#7: Helping Foster Youth Get Advanced Degrees
The Imprint is highlighting each of the policy recommendations made this summer by the participants of the Foster Youth Internship Program, a group of 11 former foster youths who have completed congressional internships.
The program is overseen each summer by the Congressional Coalition on Adoption Institute. Each of the participants crafted a policy recommendation during their time in Washington, D.C.

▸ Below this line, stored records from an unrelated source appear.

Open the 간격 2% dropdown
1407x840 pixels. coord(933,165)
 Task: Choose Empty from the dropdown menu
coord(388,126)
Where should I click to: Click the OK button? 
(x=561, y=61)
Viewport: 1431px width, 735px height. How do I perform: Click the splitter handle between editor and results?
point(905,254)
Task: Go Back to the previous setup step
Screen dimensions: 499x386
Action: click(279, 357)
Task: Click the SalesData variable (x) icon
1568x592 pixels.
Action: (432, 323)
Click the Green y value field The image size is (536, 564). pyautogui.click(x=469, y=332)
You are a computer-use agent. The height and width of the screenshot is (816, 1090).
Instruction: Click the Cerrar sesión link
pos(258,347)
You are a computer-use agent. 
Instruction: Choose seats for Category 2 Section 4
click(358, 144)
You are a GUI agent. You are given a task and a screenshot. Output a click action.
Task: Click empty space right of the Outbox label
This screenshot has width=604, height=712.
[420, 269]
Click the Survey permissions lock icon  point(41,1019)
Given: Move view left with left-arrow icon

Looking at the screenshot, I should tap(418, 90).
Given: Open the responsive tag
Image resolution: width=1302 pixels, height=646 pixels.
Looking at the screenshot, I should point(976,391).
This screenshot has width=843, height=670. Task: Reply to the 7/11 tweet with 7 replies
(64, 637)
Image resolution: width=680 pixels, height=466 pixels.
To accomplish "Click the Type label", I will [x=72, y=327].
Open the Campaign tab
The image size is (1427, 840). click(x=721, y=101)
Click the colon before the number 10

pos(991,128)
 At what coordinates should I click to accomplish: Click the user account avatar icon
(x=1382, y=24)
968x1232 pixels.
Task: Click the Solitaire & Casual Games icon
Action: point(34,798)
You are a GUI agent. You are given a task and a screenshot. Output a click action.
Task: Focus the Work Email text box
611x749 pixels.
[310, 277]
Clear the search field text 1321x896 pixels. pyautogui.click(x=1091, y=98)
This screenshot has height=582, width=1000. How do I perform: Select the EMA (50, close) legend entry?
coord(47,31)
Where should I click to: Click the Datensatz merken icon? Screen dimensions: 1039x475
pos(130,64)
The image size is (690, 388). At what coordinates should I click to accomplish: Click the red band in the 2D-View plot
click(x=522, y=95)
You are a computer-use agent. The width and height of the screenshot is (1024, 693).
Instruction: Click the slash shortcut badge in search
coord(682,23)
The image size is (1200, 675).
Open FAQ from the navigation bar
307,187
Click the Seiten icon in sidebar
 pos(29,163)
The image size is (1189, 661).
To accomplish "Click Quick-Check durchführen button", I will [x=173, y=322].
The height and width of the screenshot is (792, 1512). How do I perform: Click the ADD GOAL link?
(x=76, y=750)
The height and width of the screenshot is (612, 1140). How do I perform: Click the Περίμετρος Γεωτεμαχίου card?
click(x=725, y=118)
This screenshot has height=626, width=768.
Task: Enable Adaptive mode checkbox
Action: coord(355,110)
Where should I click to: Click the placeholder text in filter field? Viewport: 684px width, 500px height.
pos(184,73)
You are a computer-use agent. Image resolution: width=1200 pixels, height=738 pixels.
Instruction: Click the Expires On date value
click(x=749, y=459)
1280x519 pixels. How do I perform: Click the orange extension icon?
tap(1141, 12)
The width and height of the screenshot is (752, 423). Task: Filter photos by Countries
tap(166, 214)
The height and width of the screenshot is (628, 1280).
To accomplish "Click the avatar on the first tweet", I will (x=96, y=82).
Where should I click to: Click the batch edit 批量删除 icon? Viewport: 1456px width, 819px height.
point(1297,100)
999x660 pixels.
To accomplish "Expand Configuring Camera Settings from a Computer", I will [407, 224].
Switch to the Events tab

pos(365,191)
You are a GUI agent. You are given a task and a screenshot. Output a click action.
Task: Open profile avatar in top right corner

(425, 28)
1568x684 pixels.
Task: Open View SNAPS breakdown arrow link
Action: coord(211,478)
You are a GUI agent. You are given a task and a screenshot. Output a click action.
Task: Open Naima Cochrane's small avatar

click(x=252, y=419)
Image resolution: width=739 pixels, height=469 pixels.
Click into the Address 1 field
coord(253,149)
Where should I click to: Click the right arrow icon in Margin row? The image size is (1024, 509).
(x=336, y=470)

Today we highlight the recommendation of Makayla James, a graduate student at the University of Kentucky School of Social Work.
The Proposal
Congress should research the prevalence with which former foster youth pursue advanced college degrees, and develop a demonstration program for statewide organizations that support them in those efforts.
The Argument
The existing data on academic achievement among youth who age out of foster care shows that only a small percentage go on to obtain degrees from a four-year university. James argues that intentional efforts should be made to support those who do and wish to continue to pursue advanced degrees. Doing so will benefit the social safety net, she writes: Among students who participated in University of California-Davis’ Guardian Professions Program, which helps foster youth continue on in academics after a bachelor’s degree, 57% said they wanted the advanced degree to enter “helping” professions.
In Their Own Words
“…I struggled tremendously to address the barriers in obtaining admission into graduate programs, including financial challenges, lack of access to prep courses, and help in navigating the application process. As a current MSW student and aspiring law student, I know that this fight for equal opportunity to higher education is far from over.”
The Imprint’s Take
James deftly adapts a famous quote by former President George W. Bush in describing the “unjust narrative of low expectations” for older foster youth when it comes to education. About a quarter of American students obtain a 4-year degree; the biggest studies of youth who enter adulthood from foster care show that well under 10% of them do the same. Less clear in the knowledge base is how foster youth who are reunified, or placed into adoptions or guardianship arrangements, fare in college.James’ recommendation for a demonstration program is a good one. State programs assisting current and former foster youth on campus have existed on dozens of California campuses for more than a decade (Guardian Scholars); more recently, former participants in the Foster Youth Internship Program helped get a statewide support program off the ground in Connecticut. So there are certainly different models that a demonstration program could help to proliferate to other states that have done little, or nothing, to help move foster youth on campus to a four-year degree and beyond.